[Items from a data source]
'''

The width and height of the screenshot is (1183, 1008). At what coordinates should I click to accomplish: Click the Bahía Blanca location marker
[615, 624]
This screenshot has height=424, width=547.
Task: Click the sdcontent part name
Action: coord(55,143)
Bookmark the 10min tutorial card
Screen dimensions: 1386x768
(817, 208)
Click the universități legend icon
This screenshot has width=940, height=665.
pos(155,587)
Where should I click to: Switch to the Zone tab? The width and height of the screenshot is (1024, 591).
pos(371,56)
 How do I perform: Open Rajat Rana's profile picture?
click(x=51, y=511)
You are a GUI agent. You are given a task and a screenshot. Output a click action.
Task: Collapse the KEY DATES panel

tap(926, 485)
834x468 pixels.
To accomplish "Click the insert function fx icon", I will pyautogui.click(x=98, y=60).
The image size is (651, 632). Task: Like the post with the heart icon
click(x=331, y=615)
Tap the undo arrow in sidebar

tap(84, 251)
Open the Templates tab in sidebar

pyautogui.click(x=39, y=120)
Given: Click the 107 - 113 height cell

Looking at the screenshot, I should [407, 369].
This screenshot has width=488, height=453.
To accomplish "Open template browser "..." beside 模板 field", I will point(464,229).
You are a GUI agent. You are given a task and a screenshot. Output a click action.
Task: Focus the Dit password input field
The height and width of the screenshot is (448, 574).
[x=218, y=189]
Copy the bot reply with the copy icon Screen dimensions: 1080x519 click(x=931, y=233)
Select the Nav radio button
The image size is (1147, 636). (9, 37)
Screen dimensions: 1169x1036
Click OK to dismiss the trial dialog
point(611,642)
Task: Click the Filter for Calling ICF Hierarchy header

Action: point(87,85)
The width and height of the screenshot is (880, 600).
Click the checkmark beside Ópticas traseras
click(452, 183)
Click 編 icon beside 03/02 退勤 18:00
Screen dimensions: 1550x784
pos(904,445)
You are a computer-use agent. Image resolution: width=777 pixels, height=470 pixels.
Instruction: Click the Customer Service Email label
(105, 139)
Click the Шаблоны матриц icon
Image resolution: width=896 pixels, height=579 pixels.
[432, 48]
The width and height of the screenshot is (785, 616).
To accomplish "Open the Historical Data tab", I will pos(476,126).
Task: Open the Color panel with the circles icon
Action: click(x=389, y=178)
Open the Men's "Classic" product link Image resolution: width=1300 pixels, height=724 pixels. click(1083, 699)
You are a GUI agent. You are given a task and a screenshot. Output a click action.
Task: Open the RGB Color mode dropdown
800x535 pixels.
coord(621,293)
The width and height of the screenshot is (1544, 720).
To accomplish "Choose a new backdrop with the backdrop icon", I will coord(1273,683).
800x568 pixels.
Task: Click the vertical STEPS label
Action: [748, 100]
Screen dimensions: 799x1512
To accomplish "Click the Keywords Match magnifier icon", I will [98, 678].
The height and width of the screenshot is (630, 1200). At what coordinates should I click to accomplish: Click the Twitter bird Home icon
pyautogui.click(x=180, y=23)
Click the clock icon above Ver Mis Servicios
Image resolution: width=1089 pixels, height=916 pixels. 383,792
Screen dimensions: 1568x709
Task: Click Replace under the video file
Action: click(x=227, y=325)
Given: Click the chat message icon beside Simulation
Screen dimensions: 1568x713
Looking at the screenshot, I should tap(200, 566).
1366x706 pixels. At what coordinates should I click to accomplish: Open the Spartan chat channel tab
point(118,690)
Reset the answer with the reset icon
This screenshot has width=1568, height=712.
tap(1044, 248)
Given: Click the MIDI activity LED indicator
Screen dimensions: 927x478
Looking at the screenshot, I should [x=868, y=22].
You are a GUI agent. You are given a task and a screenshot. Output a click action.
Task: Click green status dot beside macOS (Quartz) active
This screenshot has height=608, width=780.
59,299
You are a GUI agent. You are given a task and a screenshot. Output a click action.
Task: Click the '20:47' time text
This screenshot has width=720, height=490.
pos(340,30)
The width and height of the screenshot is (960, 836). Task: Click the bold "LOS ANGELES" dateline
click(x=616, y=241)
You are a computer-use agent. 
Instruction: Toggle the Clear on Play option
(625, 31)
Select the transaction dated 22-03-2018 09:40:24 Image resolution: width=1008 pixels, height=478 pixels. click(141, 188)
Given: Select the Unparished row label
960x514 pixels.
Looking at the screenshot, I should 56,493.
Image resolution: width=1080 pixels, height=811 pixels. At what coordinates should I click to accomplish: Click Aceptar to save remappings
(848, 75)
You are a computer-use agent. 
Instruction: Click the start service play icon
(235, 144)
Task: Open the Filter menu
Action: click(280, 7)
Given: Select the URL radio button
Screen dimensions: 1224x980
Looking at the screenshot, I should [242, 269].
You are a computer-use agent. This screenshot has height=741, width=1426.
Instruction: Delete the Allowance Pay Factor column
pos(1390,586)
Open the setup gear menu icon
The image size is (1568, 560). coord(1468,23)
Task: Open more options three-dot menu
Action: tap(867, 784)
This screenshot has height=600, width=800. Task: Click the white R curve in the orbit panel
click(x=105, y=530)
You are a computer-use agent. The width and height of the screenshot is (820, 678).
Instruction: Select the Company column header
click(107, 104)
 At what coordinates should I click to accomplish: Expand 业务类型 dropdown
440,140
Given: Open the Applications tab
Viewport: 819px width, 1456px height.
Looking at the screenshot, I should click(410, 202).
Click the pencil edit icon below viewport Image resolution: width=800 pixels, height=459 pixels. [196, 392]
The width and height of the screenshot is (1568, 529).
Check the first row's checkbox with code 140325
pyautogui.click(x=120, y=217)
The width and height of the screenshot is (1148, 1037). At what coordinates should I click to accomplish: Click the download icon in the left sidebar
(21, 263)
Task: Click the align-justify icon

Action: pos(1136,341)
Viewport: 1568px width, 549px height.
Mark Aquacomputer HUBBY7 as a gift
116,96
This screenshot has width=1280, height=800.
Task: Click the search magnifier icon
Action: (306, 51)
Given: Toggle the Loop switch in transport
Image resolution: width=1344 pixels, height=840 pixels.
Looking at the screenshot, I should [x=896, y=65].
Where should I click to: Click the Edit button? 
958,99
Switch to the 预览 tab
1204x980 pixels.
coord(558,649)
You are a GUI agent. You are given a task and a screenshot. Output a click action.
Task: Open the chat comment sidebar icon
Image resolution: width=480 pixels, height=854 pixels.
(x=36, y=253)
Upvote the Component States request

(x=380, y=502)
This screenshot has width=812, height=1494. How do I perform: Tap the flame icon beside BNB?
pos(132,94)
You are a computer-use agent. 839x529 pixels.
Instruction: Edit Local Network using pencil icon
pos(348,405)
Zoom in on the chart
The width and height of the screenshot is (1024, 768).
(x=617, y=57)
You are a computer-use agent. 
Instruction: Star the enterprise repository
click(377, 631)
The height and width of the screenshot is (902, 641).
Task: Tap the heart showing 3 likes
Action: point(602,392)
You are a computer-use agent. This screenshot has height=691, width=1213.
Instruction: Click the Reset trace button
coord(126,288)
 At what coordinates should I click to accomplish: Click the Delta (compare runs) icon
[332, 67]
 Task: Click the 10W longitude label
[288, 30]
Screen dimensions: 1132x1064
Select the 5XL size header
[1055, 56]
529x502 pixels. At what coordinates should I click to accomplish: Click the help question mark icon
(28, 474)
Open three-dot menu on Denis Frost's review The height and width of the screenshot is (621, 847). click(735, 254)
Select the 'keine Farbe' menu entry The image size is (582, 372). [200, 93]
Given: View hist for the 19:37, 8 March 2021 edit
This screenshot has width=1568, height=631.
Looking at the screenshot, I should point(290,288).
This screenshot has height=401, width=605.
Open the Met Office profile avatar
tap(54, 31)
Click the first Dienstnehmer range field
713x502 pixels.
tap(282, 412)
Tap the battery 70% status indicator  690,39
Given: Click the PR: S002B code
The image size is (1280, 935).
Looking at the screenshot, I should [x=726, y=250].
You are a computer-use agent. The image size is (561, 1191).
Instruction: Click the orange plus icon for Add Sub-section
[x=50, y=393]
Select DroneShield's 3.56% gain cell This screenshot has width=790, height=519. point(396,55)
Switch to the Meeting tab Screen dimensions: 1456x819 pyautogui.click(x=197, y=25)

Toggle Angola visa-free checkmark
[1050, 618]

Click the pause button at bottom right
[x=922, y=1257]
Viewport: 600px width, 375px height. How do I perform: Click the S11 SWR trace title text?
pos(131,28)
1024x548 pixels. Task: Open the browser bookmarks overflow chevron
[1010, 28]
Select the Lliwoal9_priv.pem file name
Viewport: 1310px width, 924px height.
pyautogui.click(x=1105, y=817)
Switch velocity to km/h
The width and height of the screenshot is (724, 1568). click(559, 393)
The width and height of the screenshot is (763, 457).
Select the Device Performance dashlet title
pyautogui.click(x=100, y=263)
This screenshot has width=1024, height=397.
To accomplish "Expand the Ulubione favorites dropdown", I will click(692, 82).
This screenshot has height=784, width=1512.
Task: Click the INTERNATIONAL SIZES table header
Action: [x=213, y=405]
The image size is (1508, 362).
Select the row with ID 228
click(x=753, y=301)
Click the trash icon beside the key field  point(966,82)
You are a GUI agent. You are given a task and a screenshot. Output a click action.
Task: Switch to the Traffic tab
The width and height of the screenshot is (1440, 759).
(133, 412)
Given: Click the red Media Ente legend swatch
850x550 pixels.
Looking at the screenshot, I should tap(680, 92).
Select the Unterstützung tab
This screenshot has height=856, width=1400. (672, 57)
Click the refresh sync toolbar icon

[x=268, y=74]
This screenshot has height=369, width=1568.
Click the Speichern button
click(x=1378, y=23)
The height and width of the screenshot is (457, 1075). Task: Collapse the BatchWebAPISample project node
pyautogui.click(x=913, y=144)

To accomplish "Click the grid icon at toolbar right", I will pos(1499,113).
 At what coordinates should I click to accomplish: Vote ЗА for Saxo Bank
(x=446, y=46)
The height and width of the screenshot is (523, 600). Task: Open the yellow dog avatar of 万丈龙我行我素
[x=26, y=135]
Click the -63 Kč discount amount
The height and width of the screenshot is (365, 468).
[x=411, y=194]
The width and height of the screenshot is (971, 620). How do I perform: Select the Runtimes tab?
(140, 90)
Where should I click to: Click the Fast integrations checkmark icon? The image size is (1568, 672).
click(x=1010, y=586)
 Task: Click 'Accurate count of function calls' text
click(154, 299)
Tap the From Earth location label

'''

### TASK DESCRIPTION
If a line in the records above has the word "status", copy it.

### COMPLETED TASK
Task: Click green status dot beside macOS (Quartz) active
Tap the battery 70% status indicator  690,39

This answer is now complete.